Hello,
i've played quite a lot with the Gatherer API and overall, i quite like how 
things work conceptually.
But i think the public API can be improved.


First, the documentation is not fully clear that a Gatherer has 3 
characteristics,
1/ Is it sequential or parallelizable (can be parallel is ask)
2/ Is it stateless or stateful
3/ Is the integrator greedy or not.

There is also, is there a finisher or not, but this is less important.

When creating a Gatherer, a user can find the right method "Gatherer.of" by 
following this state diagram

    // if sequential
      // if stateless
        // if greedy
        Gatherer.ofSequential(Gatherer.Integrator.ofGreedy(integrator), 
finisher?)
        // otherwise short-circuit
        Gatherer.ofSequential(integrator, finisher?)
      // otherwise statefull
        // if greedy
        Gatherer.ofSequential(initializer, 
Gatherer.Integrator.ofGreedy(integrator), finisher?)
        // otherwise short-circuit
        Gatherer.ofSequential(initializer, integrator, finisher?)
    // otherwise parallelizable
      // if stateless
        // if greedy
        Gatherer.of(Gatherer.Integrator.ofGreedy(integrator), finisher?)
        // otherwise short-circuit
        Gatherer.of(integrator, finisher?)
      // otherwise stateful
        // if greedy
        Gatherer.of(initializer, Gatherer.Integrator.ofGreedy(integrator), 
combiner, finisher)
        // otherwise short-circuit
        Gatherer.of(initializer, integrator, combiner, finisher)

The first issue I stumble several time is that i've forgotten to use 
Integrator.ofGreedy().
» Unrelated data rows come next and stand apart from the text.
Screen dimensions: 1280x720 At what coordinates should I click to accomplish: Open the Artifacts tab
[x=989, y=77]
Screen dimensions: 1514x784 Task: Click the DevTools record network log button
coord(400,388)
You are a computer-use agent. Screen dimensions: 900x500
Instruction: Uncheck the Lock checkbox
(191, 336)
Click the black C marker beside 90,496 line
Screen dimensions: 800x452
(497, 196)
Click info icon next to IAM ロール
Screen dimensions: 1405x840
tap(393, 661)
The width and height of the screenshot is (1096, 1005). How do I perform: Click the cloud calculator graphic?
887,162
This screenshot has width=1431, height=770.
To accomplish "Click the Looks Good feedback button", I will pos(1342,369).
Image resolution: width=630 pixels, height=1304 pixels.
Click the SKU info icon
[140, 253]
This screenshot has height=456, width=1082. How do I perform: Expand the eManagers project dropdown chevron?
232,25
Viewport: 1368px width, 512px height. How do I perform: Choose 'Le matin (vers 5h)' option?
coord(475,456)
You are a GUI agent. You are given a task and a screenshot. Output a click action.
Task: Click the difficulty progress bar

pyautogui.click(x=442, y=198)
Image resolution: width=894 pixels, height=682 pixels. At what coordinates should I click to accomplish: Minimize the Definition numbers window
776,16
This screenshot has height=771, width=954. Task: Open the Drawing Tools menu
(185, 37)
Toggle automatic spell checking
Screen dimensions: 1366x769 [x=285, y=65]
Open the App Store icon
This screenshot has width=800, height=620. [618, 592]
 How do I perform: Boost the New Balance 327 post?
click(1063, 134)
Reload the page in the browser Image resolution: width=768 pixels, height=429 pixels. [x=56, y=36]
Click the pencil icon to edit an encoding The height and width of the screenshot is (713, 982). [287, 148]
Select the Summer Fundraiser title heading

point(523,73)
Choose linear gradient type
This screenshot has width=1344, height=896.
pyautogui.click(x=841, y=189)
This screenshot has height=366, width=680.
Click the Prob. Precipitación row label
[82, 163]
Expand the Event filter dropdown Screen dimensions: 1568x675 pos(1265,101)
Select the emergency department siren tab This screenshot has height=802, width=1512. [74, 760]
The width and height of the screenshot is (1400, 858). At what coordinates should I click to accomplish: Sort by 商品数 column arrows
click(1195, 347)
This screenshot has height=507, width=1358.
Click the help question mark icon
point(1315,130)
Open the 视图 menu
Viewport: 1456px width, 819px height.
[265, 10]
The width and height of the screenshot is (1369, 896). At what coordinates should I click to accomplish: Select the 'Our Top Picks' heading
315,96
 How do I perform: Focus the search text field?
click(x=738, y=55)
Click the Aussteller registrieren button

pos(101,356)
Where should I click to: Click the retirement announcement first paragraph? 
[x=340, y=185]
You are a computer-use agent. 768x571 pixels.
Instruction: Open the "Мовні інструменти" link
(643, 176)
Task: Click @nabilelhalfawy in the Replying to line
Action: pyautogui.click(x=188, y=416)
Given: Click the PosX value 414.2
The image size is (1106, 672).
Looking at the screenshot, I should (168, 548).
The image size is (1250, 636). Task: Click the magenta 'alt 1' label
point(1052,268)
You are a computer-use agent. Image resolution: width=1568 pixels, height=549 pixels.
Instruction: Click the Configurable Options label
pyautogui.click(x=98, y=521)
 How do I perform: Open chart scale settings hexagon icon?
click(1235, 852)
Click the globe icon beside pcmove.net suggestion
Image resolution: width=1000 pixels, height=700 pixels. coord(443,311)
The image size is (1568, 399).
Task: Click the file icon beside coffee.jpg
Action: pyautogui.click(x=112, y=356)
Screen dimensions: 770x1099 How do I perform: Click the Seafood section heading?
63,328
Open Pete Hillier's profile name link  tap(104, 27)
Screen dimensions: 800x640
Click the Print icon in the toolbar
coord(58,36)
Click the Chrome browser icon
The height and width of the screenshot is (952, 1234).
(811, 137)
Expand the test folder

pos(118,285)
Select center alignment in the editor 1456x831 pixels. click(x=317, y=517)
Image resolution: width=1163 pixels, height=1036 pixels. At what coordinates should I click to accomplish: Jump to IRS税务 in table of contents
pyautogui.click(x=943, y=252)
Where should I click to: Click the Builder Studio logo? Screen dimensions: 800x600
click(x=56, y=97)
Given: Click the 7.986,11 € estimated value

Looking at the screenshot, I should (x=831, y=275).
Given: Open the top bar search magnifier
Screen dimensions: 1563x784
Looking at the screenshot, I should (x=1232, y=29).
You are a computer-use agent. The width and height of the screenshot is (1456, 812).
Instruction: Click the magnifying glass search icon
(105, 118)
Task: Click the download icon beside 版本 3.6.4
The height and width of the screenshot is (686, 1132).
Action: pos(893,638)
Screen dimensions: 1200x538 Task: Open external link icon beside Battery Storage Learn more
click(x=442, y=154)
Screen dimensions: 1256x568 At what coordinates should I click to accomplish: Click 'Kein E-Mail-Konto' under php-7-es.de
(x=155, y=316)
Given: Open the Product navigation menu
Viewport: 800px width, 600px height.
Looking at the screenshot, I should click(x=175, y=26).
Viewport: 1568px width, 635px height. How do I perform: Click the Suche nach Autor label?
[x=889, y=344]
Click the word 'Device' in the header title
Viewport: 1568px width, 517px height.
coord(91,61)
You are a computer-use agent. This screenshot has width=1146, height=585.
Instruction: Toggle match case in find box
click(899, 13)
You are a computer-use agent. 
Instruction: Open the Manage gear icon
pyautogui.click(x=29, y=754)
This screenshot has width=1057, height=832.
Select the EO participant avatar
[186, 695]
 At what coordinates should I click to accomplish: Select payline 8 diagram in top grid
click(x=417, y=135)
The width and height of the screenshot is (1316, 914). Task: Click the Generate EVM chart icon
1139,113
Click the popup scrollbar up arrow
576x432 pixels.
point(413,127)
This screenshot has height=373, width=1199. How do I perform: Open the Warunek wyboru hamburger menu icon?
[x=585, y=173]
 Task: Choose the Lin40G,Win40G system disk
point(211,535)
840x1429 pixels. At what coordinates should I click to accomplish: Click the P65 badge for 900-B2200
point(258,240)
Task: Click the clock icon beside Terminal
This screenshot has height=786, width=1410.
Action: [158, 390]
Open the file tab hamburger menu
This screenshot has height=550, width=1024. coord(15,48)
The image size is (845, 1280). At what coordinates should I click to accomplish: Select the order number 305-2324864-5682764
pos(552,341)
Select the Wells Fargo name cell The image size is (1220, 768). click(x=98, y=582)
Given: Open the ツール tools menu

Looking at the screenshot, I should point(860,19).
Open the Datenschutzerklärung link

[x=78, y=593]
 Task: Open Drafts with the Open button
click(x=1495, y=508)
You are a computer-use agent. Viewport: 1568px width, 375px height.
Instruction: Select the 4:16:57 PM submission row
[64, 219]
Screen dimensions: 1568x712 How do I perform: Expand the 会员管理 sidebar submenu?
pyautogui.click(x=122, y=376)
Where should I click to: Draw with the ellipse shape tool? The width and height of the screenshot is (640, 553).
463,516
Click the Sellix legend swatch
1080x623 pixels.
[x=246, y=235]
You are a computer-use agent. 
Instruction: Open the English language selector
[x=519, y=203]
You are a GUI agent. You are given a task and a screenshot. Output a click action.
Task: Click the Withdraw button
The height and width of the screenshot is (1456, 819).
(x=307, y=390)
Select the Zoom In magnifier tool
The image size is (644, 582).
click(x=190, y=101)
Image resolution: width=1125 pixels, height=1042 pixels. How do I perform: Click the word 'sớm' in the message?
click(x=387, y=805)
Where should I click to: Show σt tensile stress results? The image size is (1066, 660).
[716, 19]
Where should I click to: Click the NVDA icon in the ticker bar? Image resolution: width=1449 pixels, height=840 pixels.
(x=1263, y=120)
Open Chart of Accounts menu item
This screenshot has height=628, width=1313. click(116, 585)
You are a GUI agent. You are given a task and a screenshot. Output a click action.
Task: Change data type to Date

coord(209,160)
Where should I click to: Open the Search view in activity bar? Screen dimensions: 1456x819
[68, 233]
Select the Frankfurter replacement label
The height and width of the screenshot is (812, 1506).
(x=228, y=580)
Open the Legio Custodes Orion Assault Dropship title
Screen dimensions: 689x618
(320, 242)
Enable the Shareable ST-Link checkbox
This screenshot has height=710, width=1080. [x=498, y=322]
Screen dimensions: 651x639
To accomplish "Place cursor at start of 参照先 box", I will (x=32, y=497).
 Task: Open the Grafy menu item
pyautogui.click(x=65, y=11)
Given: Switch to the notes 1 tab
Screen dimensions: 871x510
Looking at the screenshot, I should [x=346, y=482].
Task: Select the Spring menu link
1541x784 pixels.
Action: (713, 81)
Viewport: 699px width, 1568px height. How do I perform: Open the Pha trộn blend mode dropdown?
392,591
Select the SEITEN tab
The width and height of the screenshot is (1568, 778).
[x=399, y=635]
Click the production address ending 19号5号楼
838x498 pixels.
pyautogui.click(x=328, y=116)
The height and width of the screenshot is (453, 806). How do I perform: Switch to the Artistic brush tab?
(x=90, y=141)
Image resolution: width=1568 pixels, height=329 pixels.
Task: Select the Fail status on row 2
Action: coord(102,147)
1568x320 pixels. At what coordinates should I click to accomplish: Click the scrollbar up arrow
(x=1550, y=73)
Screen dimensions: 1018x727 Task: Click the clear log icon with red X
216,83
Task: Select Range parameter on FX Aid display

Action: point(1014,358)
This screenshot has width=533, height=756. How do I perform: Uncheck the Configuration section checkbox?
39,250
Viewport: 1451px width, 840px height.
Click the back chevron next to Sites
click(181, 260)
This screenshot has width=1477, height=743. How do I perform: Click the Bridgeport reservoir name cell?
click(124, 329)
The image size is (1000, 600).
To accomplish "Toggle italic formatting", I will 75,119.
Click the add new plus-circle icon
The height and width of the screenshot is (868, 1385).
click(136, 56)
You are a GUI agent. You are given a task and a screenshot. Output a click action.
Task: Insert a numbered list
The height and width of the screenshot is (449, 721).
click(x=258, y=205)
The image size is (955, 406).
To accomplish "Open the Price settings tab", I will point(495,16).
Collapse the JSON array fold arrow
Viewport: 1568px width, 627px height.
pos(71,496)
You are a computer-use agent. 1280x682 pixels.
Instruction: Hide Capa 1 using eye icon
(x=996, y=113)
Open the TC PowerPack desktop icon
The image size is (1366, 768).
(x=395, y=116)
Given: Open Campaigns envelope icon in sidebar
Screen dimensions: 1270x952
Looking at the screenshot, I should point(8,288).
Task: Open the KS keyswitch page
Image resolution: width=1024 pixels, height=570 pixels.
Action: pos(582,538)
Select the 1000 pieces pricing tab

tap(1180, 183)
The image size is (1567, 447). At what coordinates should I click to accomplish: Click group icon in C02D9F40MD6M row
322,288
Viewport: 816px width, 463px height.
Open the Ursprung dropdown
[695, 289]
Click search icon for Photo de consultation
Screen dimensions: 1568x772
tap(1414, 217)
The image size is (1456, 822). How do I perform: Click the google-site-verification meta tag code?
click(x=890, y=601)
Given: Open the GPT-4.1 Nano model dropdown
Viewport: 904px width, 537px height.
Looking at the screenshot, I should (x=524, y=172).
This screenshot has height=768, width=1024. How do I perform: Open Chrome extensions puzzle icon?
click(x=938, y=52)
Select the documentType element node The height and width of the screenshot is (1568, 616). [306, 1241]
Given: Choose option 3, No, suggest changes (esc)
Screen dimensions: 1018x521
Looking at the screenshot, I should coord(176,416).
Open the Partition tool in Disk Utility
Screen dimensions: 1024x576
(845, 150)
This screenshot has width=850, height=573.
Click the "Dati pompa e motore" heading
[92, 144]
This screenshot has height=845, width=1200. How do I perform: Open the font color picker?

I'm not the only one, at least both Viktor and Nicolai 
Parlog had the same issue. It's to easy to forget to call Integrator.ofGreedy().

I think the API should be slightly modified to force the user to make a choice 
between greedy or short-cuircuit.

I'm proposing to add a new parameter for all the factory methods, in front of 
the integrator, forcing the user to make a choice
  enum IntegratorKind {
    GREEDY, SHORT_CIRCUIT
  }

so the state diagram becomes

    // if sequential
      // if stateless
        // if greedy
        Gatherer.ofSequential(GREEDY, integrator, finisher?)
        // otherwise short-circuit
        Gatherer.ofSequential(SHORT_CIRCUIT, integrator, finisher?)
      // otherwise stateful
        // if greedy
        Gatherer.ofSequential(initializer, GREEDY, integrator, finisher?)
        // otherwise short-circuit
        Gatherer.ofSequential(initializer, SHORT_CIRCUIT, integrator, finisher?)
    // otherwise parallelizable
      // if stateless
        // if greedy
        Gatherer.of(GREEDY, integrator, finisher?)
        // otherwise short-circuit
        Gatherer.of(SHORT_CIRCUIT, integrator, finisher?)
      // otherwise stateful
        // if greedy
        Gatherer.of(initializer, GREEDY, integrator, combiner, finisher)
        // otherwise short-circuit
        Gatherer.of(initializer, SHORT_CIRCUIT, integrator, combiner, finisher) 
 

The second issue is that it's hard to implement a Gatherer that itself need a 
Gatherer as parameter (like andThen/compose). This is due to the fact that 
querying if a Gatherer is SEQUENTIAL, STATELESS or GREEDY is far for obvious. 
Instead of having a method characteristics() like a Collector, the way to query 
the characteristics is very add-hoc, using either the default 
combiner/initializer or instanceof on the integrator. 

  SEQUENTIAL: combiner == defaultCombiner
  STATELESS:  initializer == defaultInitializer
  GREEDY: integrator instanceof Greedy

I think the API should be simple if the default combiner/initializer and 
finisher were removed a method characteristics (and a default method 
hasCHaracteristics) were added.
It would be more like a Collector, simpler to user, and the default 
implementation of the combiner/initializer/finisher could be an impleemntation 
detail instead of being part of the API.

As a side note: the exact semantics of == on a lambda is not specified so the 
actual implementation ask users to rely on the way the current OpenJDK 
implementation works.

They are more mails to come on two other issues not fully realated to the 
public API of the Gatherer, so i'm trying to keep the mail short.